Unsafe Pointer — Optimize¶
1. Goal of this file¶
This file is about when unsafe.Pointer actually pays off and when it doesn't. The temptation to reach for unsafe is strong — it feels like the lowest-level, fastest option. In practice the win is narrow: a handful of patterns where the compiler-optimized safe equivalent has irreducible overhead that the unsafe version skips.

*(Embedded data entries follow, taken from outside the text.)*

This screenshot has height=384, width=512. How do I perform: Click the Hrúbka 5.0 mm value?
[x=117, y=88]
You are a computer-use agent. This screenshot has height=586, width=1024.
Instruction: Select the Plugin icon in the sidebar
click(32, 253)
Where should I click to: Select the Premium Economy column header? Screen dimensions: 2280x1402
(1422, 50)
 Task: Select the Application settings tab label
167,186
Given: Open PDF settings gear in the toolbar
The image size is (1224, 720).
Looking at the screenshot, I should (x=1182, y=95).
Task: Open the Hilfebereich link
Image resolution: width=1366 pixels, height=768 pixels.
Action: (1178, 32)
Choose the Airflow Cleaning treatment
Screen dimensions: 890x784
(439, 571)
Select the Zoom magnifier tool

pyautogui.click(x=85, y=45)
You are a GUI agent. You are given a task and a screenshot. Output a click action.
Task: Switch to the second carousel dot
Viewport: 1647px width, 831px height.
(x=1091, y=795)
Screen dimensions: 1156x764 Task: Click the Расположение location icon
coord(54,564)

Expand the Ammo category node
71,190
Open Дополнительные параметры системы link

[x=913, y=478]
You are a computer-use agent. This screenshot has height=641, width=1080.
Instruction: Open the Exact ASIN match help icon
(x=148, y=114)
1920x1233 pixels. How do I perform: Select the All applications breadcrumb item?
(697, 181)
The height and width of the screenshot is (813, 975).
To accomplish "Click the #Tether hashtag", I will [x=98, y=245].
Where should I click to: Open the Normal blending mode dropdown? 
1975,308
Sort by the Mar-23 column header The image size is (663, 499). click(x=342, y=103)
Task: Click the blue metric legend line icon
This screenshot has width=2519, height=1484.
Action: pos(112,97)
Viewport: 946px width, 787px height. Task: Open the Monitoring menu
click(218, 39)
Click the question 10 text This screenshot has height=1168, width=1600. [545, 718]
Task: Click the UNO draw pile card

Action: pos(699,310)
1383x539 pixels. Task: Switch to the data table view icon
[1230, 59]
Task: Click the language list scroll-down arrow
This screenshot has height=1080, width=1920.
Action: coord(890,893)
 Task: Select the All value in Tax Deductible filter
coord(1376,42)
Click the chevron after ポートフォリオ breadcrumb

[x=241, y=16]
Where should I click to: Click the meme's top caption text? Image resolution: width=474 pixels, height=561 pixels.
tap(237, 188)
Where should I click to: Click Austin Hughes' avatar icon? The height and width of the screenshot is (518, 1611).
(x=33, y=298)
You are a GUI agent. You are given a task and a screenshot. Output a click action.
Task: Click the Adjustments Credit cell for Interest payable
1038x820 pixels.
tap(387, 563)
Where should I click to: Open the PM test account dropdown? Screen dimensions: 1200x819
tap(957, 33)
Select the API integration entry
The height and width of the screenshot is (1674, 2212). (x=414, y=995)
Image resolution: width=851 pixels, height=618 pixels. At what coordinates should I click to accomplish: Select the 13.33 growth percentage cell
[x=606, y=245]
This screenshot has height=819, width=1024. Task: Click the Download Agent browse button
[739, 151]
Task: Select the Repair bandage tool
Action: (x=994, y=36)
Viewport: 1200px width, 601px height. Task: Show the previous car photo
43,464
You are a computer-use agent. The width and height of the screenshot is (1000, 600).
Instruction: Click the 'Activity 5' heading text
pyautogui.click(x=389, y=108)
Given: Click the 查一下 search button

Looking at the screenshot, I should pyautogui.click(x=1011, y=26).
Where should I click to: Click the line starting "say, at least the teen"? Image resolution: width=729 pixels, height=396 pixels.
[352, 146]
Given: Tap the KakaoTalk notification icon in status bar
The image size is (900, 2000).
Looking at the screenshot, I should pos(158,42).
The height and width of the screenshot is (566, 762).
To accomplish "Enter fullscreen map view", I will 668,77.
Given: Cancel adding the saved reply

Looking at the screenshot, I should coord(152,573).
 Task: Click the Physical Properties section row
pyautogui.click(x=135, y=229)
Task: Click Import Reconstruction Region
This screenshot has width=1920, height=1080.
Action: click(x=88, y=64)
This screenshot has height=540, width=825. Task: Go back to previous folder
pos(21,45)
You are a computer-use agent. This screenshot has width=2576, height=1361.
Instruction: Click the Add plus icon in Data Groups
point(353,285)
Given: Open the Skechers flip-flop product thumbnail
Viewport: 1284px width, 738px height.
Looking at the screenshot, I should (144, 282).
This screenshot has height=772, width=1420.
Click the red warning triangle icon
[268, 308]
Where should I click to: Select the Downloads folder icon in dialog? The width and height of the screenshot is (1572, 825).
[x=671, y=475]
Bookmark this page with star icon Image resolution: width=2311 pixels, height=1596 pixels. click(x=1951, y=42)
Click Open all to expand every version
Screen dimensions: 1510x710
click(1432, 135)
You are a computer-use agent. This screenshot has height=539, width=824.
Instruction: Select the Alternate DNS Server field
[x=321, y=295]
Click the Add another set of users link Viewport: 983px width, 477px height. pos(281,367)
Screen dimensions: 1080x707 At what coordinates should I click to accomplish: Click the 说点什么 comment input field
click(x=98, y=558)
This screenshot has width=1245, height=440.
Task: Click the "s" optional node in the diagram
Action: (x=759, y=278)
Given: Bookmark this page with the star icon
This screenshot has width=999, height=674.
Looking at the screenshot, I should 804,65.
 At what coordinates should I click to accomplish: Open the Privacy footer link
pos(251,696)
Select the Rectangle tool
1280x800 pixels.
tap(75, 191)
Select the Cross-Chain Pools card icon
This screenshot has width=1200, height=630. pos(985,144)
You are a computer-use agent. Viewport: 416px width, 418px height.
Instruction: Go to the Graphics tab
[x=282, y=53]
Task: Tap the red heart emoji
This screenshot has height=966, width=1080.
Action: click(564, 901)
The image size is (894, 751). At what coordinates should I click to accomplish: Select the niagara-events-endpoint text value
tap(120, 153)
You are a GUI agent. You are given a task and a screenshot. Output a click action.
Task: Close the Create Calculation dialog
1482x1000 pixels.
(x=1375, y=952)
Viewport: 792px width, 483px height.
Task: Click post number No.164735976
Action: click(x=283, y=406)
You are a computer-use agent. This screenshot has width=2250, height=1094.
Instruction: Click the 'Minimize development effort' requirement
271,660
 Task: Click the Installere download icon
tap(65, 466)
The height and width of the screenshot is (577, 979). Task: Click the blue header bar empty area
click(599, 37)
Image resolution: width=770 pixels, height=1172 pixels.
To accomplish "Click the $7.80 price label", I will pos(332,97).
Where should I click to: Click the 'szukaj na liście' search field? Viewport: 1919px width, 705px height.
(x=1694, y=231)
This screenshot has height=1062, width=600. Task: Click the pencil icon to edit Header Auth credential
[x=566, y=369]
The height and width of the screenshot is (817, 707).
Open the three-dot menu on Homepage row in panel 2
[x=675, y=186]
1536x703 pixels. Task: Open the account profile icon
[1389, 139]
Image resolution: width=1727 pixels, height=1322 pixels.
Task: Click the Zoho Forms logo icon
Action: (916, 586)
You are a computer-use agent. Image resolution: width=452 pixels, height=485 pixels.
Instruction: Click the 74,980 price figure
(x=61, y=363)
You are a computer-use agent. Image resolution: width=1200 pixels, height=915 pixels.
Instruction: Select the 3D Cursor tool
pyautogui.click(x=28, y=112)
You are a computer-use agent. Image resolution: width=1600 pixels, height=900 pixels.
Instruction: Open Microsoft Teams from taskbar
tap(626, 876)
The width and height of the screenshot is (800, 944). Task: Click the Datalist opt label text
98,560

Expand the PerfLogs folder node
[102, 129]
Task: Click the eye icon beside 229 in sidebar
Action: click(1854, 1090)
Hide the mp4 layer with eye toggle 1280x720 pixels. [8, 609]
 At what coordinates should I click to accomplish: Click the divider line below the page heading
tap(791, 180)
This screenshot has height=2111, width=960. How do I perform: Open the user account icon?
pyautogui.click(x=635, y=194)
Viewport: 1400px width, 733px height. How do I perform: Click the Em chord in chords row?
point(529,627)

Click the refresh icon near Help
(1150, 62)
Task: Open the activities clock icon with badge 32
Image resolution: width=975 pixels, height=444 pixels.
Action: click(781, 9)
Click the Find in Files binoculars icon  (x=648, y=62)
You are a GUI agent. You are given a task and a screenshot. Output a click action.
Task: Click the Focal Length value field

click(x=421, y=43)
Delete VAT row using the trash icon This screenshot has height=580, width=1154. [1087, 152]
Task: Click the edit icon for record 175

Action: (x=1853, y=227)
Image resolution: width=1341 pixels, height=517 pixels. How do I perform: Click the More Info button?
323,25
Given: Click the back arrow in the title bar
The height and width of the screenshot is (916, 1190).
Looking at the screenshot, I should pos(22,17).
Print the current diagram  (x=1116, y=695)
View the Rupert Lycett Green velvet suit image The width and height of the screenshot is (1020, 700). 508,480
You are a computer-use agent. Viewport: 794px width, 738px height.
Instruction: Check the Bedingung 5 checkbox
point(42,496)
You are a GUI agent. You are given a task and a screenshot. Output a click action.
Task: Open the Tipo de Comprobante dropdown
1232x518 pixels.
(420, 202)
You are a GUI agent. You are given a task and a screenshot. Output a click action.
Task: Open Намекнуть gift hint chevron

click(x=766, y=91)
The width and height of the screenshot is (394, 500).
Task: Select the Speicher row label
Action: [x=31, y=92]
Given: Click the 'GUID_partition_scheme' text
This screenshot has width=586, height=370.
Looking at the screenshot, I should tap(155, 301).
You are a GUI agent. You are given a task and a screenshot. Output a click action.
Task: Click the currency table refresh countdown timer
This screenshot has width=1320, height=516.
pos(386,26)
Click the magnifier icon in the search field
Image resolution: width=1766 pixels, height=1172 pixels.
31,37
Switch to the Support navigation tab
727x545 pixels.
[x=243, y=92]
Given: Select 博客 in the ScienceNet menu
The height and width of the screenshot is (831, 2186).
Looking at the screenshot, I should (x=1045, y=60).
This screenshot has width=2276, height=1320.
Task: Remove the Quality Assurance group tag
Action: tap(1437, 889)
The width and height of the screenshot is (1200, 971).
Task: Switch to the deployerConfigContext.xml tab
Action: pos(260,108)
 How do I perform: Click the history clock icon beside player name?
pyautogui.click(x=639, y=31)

Everywhere else, unsafe is the same speed or slower than the safe path (because it disables escape analysis) and carries audit cost the safe path doesn't.
The structure of this file:
- The wins that are real (zero-copy I/O, header parsing, mmap,
[]byte/stringround-trips). - The wins that aren't (range loops, struct field access, generic containers).
- How to measure honestly (microbench + allocation count + a realistic load test).
- How to guard hot paths so a regression in compiler optimization doesn't silently revert your win.
The realistic envelope: 5–50× speedup for the few patterns where it's the right tool; 0× elsewhere.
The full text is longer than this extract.